Los robots volvían a apretujarse contra ellos, palpaban sus ropas, posiblemente recortaban muestras del tejido.

—¿Revistas pornográficas?

—¿«La lenta travesía hacia China»?

—¿Grabaciones de sensaciones ante la inminente ejecución?

El robot negro sólo había recorrido un centenar de metros. Sta-Hi arrojó impacientemente su pañuelo en el vagón de su conductor.

Aloha —dijo el robot, y regresó a la puerta de entrada mientras trituraba el pedazo de tela.

El hotel era una estructura piramidal que ocupaba el centro de la cúpula. Cobb y Sta-Hi respiraron con alivio al comprobar que sólo había humanos en el vestíbulo. Turistas, hombres de negocios, tipos a la deriva.

Sta-Hi buscó con la vista el mostrador de recepción, pero no lo localizó. Mientras se preguntaba quién les podría informar, una voz habló junto a su oído.

—Bienvenido al Hilton de Disky, señor De Mentis. Tengo una maravillosa habitación para usted y para su abuelo en la quinta planta.

—¿Quién dijo eso? —preguntó Cobb, volviendo con brusquedad su gran cabeza velluda.

—Soy DEX, el Hilton de Disky.

Así pues, todo el hotel era un único y gigantesco robot. Podía dirigir su voz a todas partes… De hecho, era capaz de mantener una conversación diferente con cada huésped a la vez.

La etérea vocecilla condujo a Cobb y a Sta-Hi hacia un ascensor, y después a su habitación. No había por qué preocuparse de la intimidad. Cobb se sirvió varios vasos de agua de una jarra y dijo finalmente a Sta-Hi:

—Un largo viaje, ¿eh, Denis?

—Y tanto, abueli. ¿Qué haremos mañana?

—Bueeeno, pienso que estaré demasiado agotado para montarme en sus grandes deslizadores sobre polvo. Tal vez deberíamos dar una vuelta hasta ese museo que construyeron los robots. Así nos iremos acostumbrando a la lentitud de movimientos, ¿no te parece?

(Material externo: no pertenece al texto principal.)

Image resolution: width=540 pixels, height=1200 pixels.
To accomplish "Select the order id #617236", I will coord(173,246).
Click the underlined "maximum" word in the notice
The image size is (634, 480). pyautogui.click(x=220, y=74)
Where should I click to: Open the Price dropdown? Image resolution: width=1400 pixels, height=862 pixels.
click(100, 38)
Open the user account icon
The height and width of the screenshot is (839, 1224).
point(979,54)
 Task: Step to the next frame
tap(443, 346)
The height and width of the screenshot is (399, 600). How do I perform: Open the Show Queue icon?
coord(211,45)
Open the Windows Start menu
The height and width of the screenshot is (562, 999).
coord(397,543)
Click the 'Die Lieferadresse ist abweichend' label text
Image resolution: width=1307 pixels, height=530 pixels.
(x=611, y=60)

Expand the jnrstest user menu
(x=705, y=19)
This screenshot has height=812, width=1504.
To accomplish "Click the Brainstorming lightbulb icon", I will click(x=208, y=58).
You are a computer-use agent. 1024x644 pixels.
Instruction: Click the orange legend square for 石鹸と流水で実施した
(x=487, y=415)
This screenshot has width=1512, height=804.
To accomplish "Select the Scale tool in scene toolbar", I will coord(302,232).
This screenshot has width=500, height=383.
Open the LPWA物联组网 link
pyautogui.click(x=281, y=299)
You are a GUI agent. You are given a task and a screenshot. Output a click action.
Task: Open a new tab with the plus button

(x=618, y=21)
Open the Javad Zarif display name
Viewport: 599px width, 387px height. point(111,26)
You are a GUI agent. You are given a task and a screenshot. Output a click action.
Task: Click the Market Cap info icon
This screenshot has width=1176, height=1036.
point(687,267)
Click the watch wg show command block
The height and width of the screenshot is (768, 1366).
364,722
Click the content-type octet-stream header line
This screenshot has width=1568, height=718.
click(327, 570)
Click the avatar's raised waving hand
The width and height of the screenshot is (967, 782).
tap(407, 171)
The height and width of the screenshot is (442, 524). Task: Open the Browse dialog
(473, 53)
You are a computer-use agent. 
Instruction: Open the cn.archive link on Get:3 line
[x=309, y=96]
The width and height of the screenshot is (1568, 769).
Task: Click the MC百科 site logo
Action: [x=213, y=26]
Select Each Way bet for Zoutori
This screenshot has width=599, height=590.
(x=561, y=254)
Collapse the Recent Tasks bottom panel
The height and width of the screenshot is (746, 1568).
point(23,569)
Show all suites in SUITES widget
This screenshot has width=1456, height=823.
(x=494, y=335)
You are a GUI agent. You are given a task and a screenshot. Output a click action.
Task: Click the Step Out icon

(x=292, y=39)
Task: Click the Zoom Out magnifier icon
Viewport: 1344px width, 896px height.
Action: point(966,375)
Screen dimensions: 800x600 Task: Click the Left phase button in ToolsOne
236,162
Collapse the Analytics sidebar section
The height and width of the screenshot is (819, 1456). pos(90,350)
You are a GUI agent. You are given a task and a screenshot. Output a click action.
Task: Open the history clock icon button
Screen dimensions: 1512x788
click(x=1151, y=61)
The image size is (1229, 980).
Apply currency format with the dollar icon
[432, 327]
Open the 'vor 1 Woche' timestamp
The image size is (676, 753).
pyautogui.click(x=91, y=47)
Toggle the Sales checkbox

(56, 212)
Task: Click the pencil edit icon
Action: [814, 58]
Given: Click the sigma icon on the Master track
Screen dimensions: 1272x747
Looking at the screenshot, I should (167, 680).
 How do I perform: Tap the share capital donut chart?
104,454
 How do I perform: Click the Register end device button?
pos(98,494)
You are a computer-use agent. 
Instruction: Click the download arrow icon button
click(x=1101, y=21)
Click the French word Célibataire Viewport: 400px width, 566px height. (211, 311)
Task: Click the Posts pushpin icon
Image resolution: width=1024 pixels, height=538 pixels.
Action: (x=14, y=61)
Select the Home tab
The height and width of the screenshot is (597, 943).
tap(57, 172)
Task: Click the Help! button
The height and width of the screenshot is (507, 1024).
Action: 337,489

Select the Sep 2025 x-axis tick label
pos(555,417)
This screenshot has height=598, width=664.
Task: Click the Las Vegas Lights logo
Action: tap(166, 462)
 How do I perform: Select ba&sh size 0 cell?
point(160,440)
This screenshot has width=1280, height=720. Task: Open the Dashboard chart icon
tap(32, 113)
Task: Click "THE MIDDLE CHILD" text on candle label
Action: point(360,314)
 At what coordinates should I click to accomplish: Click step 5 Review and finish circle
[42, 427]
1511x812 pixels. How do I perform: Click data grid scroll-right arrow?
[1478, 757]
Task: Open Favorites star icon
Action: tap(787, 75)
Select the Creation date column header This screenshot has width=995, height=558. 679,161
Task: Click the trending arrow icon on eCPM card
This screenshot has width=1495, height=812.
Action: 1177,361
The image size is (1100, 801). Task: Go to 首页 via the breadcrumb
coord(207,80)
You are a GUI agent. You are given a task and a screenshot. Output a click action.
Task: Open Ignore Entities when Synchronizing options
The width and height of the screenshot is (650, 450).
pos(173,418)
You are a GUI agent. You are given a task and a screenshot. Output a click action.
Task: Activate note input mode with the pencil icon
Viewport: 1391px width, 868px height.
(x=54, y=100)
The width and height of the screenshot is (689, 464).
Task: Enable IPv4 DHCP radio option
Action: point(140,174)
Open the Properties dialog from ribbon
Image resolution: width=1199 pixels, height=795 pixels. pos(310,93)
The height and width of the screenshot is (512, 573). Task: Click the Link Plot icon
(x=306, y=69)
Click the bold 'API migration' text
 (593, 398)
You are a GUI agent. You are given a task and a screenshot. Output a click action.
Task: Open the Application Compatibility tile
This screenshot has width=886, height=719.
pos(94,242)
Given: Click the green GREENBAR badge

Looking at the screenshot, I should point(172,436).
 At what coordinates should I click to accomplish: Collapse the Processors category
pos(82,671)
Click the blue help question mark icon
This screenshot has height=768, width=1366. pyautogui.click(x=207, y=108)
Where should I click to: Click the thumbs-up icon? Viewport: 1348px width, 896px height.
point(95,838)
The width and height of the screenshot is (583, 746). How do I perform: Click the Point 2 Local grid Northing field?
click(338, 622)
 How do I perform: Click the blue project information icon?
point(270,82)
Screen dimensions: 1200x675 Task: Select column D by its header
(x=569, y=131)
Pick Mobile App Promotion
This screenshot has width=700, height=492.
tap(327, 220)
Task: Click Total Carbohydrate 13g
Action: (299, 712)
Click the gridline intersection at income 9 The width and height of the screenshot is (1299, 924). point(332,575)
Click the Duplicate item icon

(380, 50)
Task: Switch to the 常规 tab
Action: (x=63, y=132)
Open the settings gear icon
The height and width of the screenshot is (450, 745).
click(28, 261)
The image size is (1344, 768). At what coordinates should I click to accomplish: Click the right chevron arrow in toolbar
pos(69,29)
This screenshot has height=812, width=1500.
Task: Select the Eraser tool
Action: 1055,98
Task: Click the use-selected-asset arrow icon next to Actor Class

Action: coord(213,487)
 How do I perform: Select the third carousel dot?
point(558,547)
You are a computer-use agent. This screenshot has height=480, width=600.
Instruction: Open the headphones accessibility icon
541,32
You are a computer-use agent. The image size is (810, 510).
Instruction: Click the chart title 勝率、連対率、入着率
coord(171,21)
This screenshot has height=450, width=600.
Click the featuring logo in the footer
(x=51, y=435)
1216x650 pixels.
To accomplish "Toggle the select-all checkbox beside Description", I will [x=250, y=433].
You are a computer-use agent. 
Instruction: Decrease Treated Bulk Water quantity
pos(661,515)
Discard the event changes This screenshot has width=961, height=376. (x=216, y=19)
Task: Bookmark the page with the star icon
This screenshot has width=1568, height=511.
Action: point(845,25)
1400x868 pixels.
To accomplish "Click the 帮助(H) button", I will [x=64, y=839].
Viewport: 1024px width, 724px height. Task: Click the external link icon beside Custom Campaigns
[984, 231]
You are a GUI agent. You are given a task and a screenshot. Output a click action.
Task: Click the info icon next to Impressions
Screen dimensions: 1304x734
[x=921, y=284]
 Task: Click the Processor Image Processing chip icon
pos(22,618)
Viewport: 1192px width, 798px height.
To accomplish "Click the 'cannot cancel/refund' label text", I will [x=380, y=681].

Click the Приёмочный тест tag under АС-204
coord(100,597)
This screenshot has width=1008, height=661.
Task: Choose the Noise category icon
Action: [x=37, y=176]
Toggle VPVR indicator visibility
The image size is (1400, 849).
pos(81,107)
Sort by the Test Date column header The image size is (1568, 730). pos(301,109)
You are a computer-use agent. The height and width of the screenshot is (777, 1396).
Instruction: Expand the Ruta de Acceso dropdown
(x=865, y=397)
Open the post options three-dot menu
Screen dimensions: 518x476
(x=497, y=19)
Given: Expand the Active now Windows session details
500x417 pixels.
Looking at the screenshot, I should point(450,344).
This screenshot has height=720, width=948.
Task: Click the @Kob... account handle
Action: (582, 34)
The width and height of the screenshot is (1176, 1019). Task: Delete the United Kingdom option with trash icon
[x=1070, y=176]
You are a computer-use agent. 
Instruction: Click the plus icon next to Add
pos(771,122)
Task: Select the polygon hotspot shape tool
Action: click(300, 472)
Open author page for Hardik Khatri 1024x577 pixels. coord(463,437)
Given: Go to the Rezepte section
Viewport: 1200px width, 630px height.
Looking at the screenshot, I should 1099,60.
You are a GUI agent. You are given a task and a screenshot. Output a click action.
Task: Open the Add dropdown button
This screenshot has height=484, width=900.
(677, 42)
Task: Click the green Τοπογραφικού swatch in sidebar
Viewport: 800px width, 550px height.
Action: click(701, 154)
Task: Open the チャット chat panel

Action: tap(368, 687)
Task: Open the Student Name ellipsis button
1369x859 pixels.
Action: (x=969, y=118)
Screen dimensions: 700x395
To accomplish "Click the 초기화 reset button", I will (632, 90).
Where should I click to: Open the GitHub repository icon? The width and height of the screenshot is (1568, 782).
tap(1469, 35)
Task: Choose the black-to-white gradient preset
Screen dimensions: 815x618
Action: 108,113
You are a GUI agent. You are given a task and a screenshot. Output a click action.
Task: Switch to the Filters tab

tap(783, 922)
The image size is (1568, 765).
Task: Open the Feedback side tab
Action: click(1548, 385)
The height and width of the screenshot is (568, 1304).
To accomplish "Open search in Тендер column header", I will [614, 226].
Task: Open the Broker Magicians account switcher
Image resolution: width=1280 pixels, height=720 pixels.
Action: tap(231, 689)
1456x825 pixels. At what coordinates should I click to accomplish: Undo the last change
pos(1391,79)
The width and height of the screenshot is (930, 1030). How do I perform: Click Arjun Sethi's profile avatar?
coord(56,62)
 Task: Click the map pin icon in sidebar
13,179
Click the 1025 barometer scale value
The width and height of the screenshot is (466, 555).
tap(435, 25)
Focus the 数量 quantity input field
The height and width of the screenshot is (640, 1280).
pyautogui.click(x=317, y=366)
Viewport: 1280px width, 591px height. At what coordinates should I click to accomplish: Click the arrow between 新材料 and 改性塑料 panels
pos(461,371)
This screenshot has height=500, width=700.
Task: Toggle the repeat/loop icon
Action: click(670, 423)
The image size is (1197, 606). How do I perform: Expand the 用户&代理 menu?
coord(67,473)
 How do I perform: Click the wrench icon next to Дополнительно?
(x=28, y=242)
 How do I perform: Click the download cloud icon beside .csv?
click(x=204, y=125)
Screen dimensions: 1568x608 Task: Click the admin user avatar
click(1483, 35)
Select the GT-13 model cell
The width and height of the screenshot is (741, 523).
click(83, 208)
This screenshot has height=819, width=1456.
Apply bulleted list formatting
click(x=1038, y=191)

El hotel carraspeó antes de hablar para no asustarles.

—Hay un autobús que sale para el museo a las nueve en punto.

Cobb no se atrevía ni a mirar a Sta-Hi. ¿Sabría DEX quiénes eran en realidad? ¿Estaba de su parte o apoyaba a los cavadores? Y, para empezar, ¿por qué sería contrario ningún robot a la inmortalidad de Cobb? Apuró el resto de su whisky y se acostó. Estaba cansado de veras. La baja gravedad lunar le hacía sentir cómodo. Podías ganar mucho peso aquí. Cobb se sumergió en el sueño, preguntándose qué habría para desayunar.